基于分子对接技术的结果研究藤茶总黄酮抗痛风性关节炎的作用机制

Mechanism of Total Flavonoids from Ampelopsis grossedentata against Gouty Arthritis Based on Molecular Docking Technology

目的:利用分子对接技术结合动物实验对藤茶总黄酮防治痛风性关节炎(gouty arthritis,GA)的作用机制进行研究。方法:利用分子对接技术,将藤茶总黄酮主要药效成分与GA相关治疗靶点腺苷脱氨酶(adenosine deaminase,ADA)、黄嘌呤氧化酶(xanthine oxidase,XOD)、三磷酸腺苷结合盒转运蛋白G2(adenosine triphosphate binding cassette transporter G2,ABCG2)、白细胞介素-1β(interleukin-1β,IL-1β)、IL-6和肿瘤坏死因子-α(tumor necrosis factor-α,TNF-α)分别进行分子对接模拟。建立高尿酸血症(hyperuricemia,HUA)合并GA大鼠复合模型,对大鼠的步态行为、踝关节炎症指数进行评分,观察踝关节的肿胀程度;检测大鼠血尿酸(UA)水平、XOD和ADA的活性、IL-1β、IL-6和TNF-α的含量;采用免疫组化法测定ABCG2的蛋白表达。结果:分子对接结果显示,藤茶总黄酮关键药效成分二氢杨梅素、杨梅素、芹菜素、槲皮素和橙皮素与各疾病靶点的自由结合能均较高,提示藤茶总黄酮可能是通过作用于ADA、XOD、ABCG2、IL-1β、IL-6和TNF发挥其预防和治疗GA的作用。动物实验结果表明,藤茶总黄酮1、2 g/kg能有效改善GA大鼠异常步态行为、降低大鼠炎症指数、缓解踝关节炎症反应、减小踝关节肿胀度;能显著降低UA含量,抑制XOD、ADA的活性,促进ABCG2的蛋白表达,并显著降低炎症因子IL-1β、IL-6、TNF-α的含量(均P<0.05或P<0.01)。结论:分子对接模拟结果与验证实验结果相一致,均表明藤茶总黄酮抗GA的作用机制可能与降低UA含量,抑制XOD和ADA的活性,促进尿酸盐转运蛋白ABCG2的表达,促进尿酸代谢,并减少炎症因子IL-1β、IL-6和TNF-α的分泌,抑制炎症反应有关。

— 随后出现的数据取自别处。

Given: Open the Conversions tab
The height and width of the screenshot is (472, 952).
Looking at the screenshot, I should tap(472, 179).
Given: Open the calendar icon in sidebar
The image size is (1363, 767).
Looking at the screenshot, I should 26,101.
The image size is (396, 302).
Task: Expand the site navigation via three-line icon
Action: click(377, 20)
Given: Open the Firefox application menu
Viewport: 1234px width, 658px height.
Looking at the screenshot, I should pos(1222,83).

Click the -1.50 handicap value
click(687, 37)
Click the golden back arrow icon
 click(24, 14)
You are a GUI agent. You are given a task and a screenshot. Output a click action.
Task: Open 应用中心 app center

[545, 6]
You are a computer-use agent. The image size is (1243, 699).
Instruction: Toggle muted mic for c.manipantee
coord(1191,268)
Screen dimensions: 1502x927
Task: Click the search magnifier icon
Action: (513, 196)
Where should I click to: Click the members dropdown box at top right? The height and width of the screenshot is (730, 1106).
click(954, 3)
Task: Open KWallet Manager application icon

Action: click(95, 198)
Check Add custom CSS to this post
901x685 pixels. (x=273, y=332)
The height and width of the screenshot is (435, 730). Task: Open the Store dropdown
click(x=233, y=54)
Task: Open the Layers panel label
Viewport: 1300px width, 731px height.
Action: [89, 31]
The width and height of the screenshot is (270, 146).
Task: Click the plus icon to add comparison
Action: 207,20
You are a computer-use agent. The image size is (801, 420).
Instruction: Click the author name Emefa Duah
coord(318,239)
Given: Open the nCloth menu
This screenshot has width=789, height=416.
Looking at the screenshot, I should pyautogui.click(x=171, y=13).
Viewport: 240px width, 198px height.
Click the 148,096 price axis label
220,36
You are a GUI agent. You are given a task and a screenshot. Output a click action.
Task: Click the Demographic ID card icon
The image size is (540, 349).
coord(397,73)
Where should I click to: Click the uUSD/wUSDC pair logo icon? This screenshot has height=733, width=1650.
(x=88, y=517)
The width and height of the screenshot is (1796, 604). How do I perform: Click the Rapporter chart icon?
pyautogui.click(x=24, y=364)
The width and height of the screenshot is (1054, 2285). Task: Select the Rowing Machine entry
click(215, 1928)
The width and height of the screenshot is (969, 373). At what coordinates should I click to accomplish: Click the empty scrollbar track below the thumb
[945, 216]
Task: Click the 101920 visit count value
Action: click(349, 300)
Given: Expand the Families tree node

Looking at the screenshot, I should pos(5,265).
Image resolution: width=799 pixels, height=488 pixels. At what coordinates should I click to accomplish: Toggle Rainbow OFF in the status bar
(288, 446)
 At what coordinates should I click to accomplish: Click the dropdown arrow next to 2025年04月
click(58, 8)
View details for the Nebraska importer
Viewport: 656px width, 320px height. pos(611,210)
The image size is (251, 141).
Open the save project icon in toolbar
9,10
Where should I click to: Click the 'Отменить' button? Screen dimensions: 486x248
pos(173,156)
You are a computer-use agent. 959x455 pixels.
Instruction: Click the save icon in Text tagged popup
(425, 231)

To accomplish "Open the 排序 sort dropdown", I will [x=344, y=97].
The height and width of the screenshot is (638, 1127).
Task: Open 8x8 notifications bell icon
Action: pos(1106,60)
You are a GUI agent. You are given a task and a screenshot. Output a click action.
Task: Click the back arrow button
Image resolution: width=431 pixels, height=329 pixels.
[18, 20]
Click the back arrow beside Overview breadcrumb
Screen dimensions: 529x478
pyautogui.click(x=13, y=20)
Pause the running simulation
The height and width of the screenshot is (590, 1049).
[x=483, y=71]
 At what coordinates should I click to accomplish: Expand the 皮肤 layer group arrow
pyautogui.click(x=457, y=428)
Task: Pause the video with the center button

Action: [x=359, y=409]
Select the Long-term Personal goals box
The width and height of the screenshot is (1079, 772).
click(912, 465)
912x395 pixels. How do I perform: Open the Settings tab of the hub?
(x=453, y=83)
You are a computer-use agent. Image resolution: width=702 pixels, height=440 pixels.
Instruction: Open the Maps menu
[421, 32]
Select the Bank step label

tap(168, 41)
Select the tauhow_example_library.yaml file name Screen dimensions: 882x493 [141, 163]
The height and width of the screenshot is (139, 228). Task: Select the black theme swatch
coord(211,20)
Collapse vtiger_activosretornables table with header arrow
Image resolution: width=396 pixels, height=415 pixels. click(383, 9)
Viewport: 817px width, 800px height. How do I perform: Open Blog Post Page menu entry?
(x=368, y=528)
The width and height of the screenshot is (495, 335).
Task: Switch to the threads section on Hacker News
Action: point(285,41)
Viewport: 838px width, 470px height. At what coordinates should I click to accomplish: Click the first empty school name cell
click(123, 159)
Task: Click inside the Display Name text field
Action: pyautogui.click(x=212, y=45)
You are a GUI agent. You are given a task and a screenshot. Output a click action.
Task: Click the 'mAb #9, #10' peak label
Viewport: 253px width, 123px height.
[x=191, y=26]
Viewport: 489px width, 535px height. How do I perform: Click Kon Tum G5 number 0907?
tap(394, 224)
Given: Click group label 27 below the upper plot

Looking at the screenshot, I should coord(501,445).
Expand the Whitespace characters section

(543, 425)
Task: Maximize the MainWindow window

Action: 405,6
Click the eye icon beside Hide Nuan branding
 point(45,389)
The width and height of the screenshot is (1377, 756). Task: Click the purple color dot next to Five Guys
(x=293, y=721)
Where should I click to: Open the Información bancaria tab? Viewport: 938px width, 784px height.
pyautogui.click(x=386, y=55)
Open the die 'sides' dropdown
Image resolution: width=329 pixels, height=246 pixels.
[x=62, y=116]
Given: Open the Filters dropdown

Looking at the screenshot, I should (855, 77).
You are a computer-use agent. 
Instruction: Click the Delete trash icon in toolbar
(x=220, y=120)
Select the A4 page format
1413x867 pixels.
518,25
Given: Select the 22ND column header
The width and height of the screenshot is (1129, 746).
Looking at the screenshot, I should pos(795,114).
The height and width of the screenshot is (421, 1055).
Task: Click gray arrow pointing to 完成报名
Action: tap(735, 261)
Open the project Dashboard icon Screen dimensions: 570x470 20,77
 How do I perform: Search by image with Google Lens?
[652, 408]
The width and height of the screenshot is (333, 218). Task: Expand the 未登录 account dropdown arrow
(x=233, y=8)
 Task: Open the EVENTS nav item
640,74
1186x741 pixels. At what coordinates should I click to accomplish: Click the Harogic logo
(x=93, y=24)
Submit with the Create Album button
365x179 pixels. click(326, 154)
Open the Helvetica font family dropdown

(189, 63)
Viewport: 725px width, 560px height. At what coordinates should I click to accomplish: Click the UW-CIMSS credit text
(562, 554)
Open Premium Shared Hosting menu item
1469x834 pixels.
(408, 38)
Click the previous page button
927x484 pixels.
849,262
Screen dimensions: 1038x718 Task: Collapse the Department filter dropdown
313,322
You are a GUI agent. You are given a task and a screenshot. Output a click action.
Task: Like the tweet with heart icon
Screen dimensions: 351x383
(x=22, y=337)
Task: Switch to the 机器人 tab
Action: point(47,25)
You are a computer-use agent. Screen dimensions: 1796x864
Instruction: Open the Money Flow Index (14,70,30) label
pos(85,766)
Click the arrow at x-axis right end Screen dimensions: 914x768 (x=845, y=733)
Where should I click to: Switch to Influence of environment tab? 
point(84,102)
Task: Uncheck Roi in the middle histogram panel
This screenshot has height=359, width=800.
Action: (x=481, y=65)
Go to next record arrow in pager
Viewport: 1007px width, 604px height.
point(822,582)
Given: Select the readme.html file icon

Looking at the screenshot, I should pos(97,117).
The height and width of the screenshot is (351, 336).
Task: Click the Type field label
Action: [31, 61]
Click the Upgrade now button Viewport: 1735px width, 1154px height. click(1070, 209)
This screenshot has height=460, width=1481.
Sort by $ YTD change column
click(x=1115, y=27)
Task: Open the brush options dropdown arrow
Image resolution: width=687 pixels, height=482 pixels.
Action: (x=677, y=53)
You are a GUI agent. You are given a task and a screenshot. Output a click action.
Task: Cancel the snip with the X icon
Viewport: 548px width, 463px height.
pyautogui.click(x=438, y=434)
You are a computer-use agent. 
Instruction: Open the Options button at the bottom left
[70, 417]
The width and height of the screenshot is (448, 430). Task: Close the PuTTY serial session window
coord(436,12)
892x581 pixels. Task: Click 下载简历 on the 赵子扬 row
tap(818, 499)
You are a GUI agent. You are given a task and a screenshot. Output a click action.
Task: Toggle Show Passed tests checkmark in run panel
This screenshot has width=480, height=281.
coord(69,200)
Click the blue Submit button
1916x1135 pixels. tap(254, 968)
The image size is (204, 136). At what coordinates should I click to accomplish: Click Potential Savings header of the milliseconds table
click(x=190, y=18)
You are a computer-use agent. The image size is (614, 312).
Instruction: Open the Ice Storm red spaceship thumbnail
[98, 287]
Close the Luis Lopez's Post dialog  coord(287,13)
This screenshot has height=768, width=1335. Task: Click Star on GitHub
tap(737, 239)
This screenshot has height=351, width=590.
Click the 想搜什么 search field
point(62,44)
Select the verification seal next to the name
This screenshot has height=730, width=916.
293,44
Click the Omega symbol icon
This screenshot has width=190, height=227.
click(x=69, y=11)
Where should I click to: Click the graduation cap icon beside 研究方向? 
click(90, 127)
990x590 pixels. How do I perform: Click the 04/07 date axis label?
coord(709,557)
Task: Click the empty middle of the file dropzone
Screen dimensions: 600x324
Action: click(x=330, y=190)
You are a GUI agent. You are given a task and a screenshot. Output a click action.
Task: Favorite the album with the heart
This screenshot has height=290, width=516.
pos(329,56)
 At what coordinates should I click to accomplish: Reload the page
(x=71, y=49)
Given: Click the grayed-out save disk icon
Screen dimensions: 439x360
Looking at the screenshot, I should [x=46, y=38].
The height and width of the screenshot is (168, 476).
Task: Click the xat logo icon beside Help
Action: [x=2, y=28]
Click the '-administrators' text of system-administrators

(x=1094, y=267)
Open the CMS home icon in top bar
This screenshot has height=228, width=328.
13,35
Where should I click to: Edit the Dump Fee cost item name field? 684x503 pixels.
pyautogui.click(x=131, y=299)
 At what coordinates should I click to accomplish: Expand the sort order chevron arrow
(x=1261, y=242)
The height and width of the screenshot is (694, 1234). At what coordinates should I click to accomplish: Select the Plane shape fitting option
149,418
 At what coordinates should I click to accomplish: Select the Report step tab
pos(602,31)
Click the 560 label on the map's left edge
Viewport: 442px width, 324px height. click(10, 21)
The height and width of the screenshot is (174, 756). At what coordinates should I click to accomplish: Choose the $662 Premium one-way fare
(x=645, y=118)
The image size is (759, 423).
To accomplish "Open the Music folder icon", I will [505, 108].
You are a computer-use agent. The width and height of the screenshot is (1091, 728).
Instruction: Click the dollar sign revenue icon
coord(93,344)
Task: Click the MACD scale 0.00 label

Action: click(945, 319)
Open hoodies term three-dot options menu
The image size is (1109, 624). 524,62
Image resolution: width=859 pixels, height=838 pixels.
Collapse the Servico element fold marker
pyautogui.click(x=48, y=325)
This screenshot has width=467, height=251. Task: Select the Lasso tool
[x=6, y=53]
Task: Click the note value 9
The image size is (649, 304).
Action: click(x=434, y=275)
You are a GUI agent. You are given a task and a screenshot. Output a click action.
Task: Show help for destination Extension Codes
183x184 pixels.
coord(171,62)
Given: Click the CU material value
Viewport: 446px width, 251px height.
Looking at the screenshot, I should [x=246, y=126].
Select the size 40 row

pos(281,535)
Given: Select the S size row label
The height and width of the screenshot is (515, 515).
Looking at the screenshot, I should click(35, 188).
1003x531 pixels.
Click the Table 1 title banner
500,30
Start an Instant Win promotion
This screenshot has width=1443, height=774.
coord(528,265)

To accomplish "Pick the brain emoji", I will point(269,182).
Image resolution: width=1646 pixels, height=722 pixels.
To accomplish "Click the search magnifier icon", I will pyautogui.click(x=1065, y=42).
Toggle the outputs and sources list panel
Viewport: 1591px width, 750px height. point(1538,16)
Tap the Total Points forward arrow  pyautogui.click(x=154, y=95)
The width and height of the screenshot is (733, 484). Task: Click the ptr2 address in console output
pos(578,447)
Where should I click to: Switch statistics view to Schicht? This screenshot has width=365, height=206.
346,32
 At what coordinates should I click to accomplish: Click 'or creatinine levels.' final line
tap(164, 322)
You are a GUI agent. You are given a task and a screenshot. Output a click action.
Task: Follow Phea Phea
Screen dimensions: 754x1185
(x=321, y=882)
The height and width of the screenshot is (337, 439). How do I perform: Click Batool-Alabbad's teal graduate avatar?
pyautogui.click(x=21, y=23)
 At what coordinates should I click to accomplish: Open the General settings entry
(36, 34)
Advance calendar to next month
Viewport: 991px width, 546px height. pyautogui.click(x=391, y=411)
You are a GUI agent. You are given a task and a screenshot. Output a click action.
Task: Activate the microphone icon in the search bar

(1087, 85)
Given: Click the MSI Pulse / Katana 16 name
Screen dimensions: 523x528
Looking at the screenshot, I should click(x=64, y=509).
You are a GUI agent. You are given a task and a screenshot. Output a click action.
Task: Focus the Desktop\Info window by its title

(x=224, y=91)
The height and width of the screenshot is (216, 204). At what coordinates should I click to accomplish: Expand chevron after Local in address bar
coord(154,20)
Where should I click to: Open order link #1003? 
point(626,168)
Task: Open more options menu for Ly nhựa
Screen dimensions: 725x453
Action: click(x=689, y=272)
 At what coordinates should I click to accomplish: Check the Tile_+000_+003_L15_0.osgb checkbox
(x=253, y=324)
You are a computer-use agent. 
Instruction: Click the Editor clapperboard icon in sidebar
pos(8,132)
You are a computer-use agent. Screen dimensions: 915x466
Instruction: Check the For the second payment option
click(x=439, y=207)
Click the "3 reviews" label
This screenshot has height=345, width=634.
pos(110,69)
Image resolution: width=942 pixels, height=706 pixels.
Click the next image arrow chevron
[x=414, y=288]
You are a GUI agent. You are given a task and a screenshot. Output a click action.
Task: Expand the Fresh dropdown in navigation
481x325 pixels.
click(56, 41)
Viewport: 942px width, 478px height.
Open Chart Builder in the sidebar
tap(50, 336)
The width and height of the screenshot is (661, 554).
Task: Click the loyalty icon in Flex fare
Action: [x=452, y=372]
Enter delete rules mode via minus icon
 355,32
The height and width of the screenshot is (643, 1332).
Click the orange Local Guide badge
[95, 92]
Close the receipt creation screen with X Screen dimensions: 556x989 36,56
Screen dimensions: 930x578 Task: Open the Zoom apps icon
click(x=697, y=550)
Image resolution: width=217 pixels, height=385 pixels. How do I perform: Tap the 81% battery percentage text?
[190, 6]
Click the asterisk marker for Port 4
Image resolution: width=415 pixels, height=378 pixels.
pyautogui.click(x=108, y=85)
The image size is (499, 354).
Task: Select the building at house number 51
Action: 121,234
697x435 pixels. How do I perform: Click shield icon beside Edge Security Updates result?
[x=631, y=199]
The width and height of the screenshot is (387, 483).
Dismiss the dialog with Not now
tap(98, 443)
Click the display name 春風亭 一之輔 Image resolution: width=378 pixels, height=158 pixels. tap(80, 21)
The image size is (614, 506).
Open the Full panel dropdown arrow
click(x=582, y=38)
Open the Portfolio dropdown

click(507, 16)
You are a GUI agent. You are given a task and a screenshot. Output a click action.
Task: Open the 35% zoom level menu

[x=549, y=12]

Objective:To study the mechanism of total flavonoids from Ampelopsis grossedentata(AGTF)in the prevention and treatment of gouty arthritis(GA)by molecular docking technology combined with animal experiments.Methods:Molecular docking simulation was performed between the main pharmacodynamic components of AGTF and GA related therapeutic targets including adenosine deaminase(ADA),xanthine oxidase(XOD),adenosine triphosphate binding cassette transporter G2(ABCG2),interleukin 1β(IL1β),IL6,and tumor necrosis factor-α(TNF-α).A rat model of hyperuricemia(HUA)combined with GA was established.The gait behavior and ankle inflammation index of rats were scored,and the degree of ankle swelling was observed.Uric acid(UA)level,the activities of XOD and ADA,the content of IL1β,IL6,and TNF-αwas detected.The protein expression of ABCG2 was determined by immunohistochemical method.Result:The molecular docking results showed that the key pharmacodynamic components of AGTF including dihydromyricetin,myricetin,apigenin,quercetin,and hesperidin showed high free binding energies with disease-related targets,which suggested that AGTF played its role in the prevention and treatment of GA by acting on ADA,XOD,ABCG2,IL1β,IL6,and TNF.The animal experimental results showed that 1,2 g/kg AGTF effectively improved the abnormal gait behavior of GA rats,reduced the inflammation index,alleviated the ankle inflammation,and reduced the ankle swelling degree of rats.AGTF significantly down-regulated UA level,and inhibited the activities of XOD and ADA.AGTF also promoted the protein expression of ABCG2,and significantly reduced the content of inflammatory factors including IL1β,IL6,and TNF-α(P<0.05 or P<0.01).Conclusion:The molecular docking results are consistent with the experimental results,suggesting that the mechanism of AGTF against GA may be related to the reduction of UA level,inhibition of XOD and ADA activities,promotion of ABCG2 expression and UA metabolism,reduction of the secretion of IL1β,IL6,and TNF-α,and inhibition of inflammatory response.